Supplied text:
1. **Learning transformation parameters**: per-sample offset ``a_j`` and log-scale-factor ``beta_j`` are estimated by maximum profile likelihood.
2. **Applying transformation**: ``h_ij = arsinh(exp(beta_j) * y_ij + a_j)``, which behaves like ``log(y_ij)`` for large positive ``y_ij`` and is well-defined for zero or negative inputs.
3. **Calibrating across samples**: parameters are estimated jointly so per-sample intensities become comparable.
4. **Robust subset selection**: a least-trimmed-squares (LTS) iteration trims a configurable upper quantile of high-residual rows from each intensity slice, so the fit is not dominated by outliers.

Key Features
------------

- **Variance stabilization**: variance becomes approximately constant across intensity ranges.
- **Data-driven**: parameters are learned from the data, not predetermined.
- **Cross-sample calibration**: per-sample affine pre-transform aligns scales.
- **Robust fitting**: LTS reweighting suppresses the influence of outlier features.
- **No R dependency**: native NumPy/SciPy; no rpy2, no R install required.

Record list:

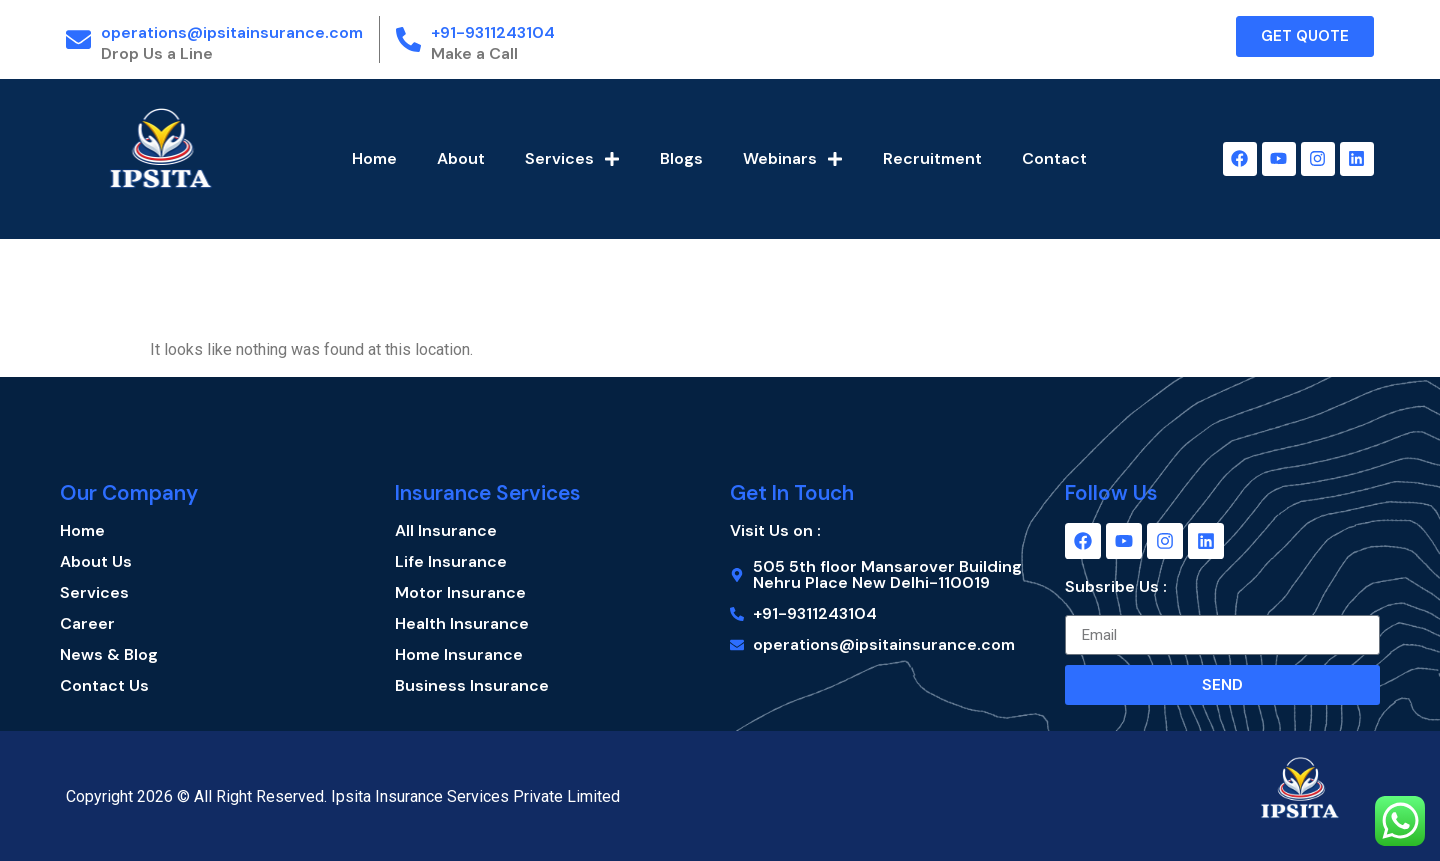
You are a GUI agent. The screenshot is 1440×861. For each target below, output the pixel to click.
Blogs (681, 158)
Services (572, 159)
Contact (1054, 158)
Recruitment (932, 158)
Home (374, 158)
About (461, 158)
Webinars (793, 159)
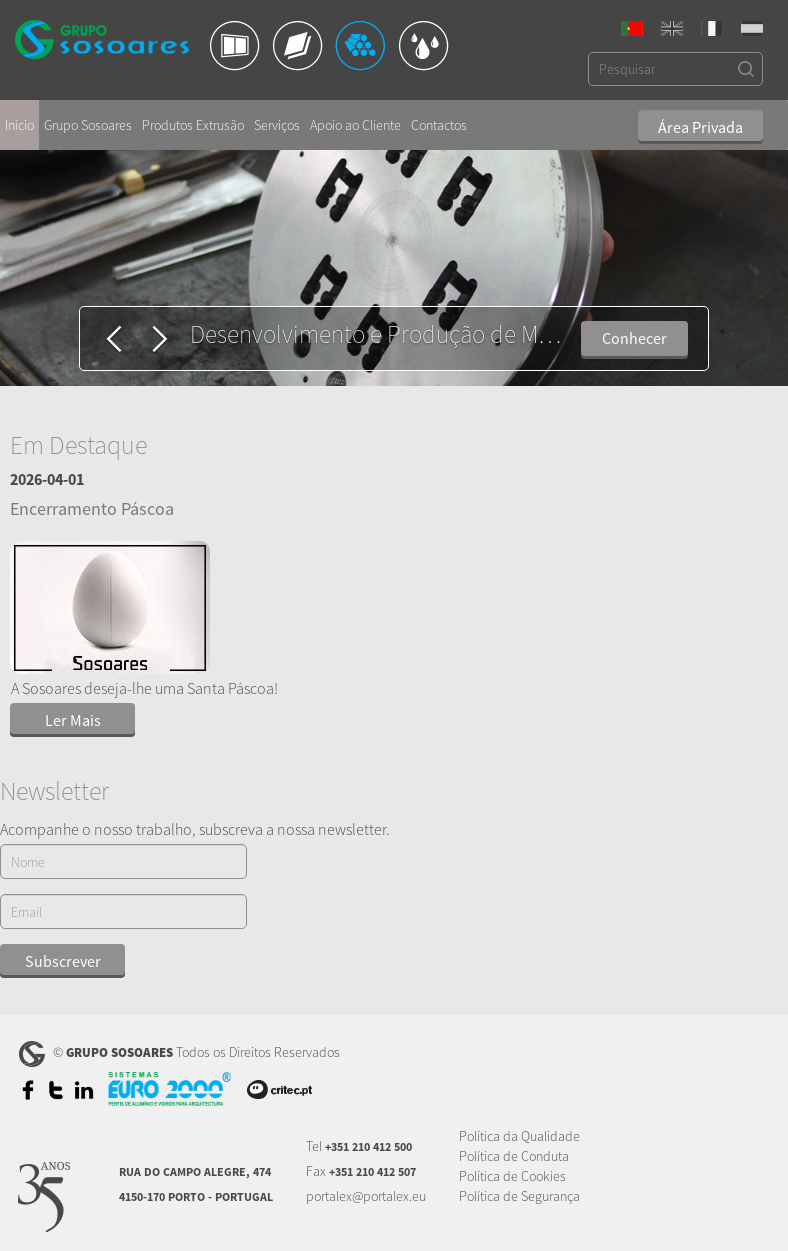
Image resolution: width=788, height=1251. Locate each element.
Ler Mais (73, 720)
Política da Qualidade (519, 1136)
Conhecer (634, 338)
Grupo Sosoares (88, 125)
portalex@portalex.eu (366, 1196)
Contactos (439, 125)
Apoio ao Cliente (355, 125)
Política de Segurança (519, 1196)
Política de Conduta (514, 1156)
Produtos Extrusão (193, 125)
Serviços (277, 125)
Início (19, 125)
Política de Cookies (512, 1176)
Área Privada (700, 127)
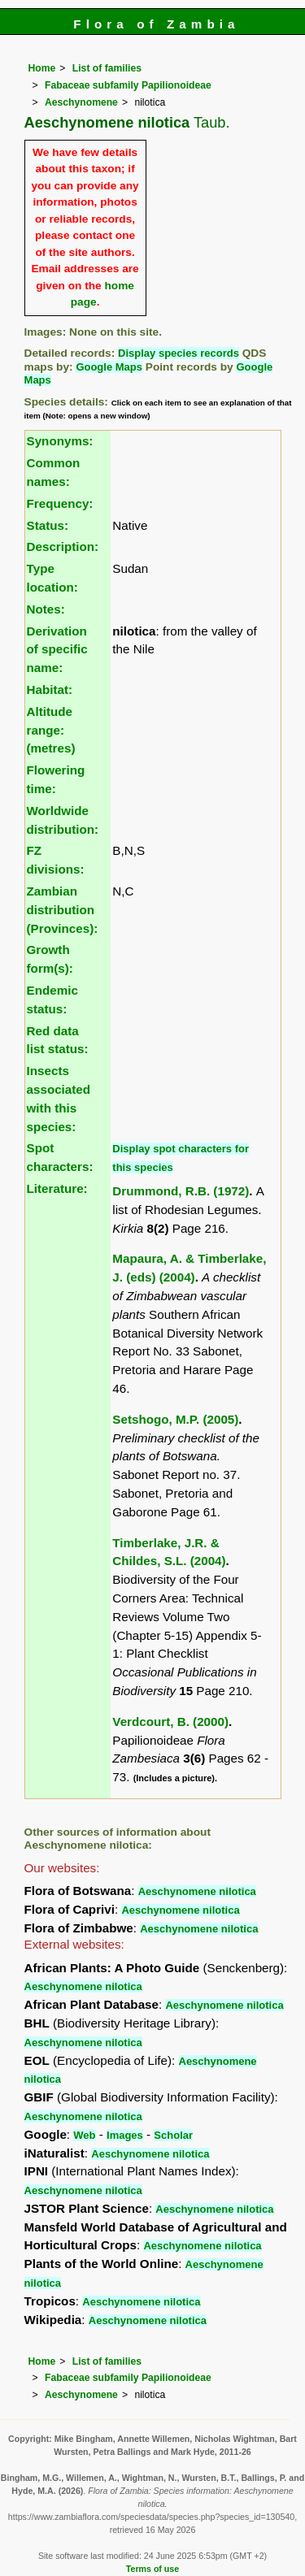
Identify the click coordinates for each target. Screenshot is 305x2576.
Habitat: (50, 689)
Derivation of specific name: (57, 649)
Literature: (57, 1188)
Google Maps (109, 367)
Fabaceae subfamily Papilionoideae (128, 85)
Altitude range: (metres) (51, 730)
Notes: (46, 609)
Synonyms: (60, 441)
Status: (47, 525)
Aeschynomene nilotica (197, 1891)
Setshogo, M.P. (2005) (175, 1419)
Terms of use (152, 2569)
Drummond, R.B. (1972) (180, 1191)
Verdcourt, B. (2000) (170, 1721)
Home (42, 68)
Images (125, 2135)
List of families (107, 68)
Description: (63, 546)
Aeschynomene (81, 102)
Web (84, 2135)
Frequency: (60, 503)
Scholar (173, 2135)
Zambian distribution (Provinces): (62, 909)
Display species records (178, 353)
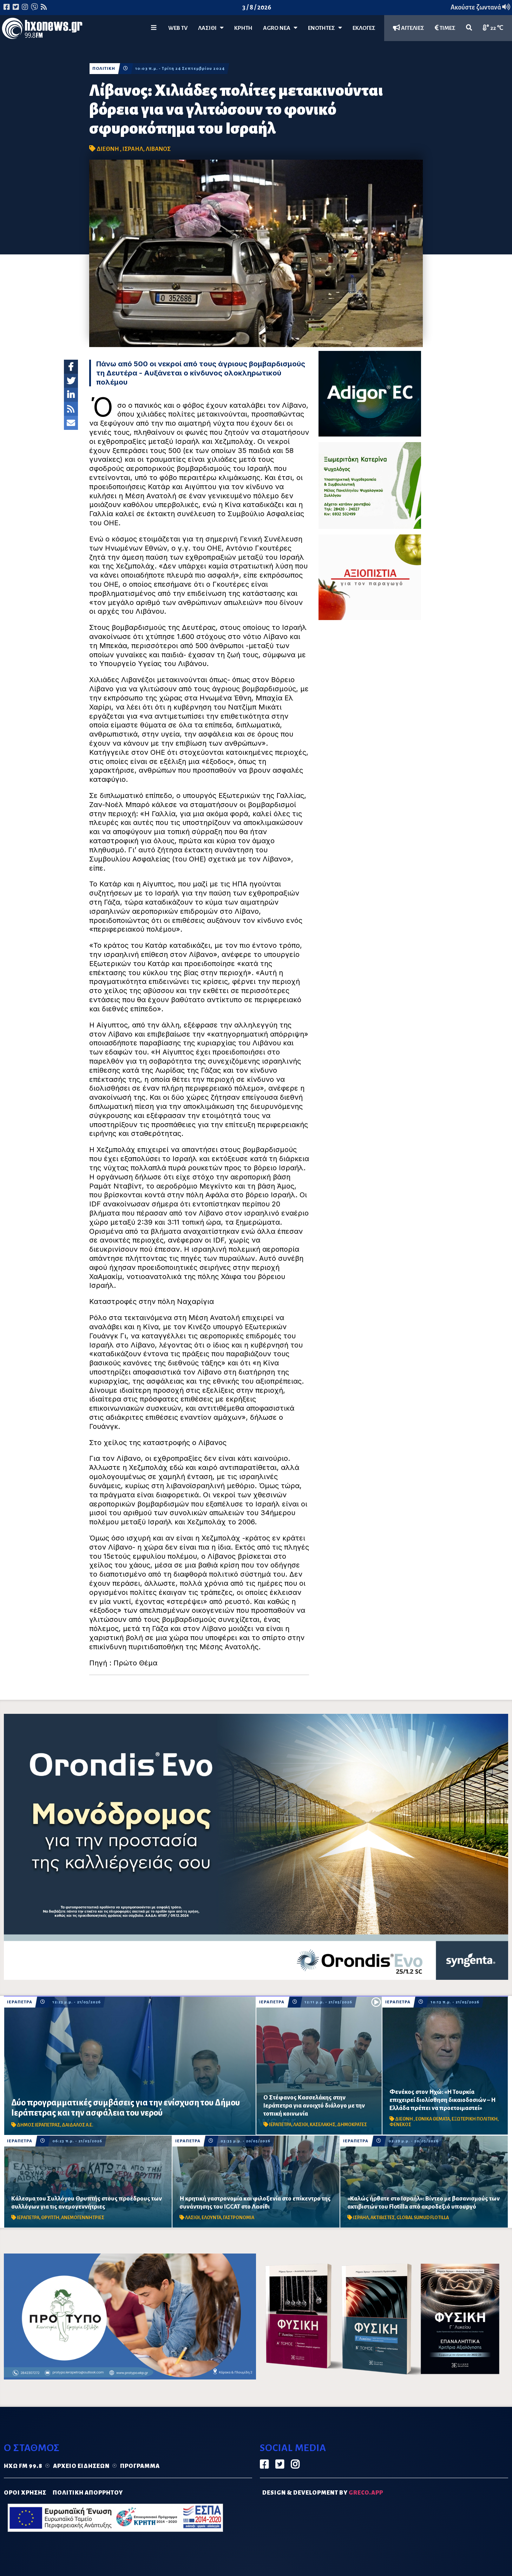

Set tasks:
1. Print the part of the variance-stabilization notes that opens with the words containing "- **Robust fitting**: LTS" and closes with "R install required.".
2. In the variance-stabilization notes, why does the least-trimmed-squares iteration trim high-residual rows from each intensity slice? Answer in one to three sentences.
3. Pick up the variance-stabilization notes after the "No R dependency" line and continue them.
The material has no connection to the variance-stabilization notes.

Solved problems:
1.
- **Robust fitting**: LTS reweighting suppresses the influence of outlier features.
- **No R dependency**: native NumPy/SciPy; no rpy2, no R install required.

2. It trims a configurable upper quantile of high-residual rows so that outliers do not dominate the fit.

3.
- **Vectorized**: closed-form analytic gradient and fully vectorized objective; uses SciPy's L-BFGS-B.

Algorithm Details
-----------------

The model is

.. math::

   h_{ij} = \mathrm{arsinh}(b_j \cdot y_{ij} + a_j), \quad b_j = \exp(\beta_j) > 0

where :math:`y_{ij}` is the raw intensity for feature *i* in sample *j*. ``a_j`` (offset) and ``β_j`` (log-scaling-factor) are per-sample parameters; ``β`` is parametrized in log-space to keep ``b_j`` strictly positive.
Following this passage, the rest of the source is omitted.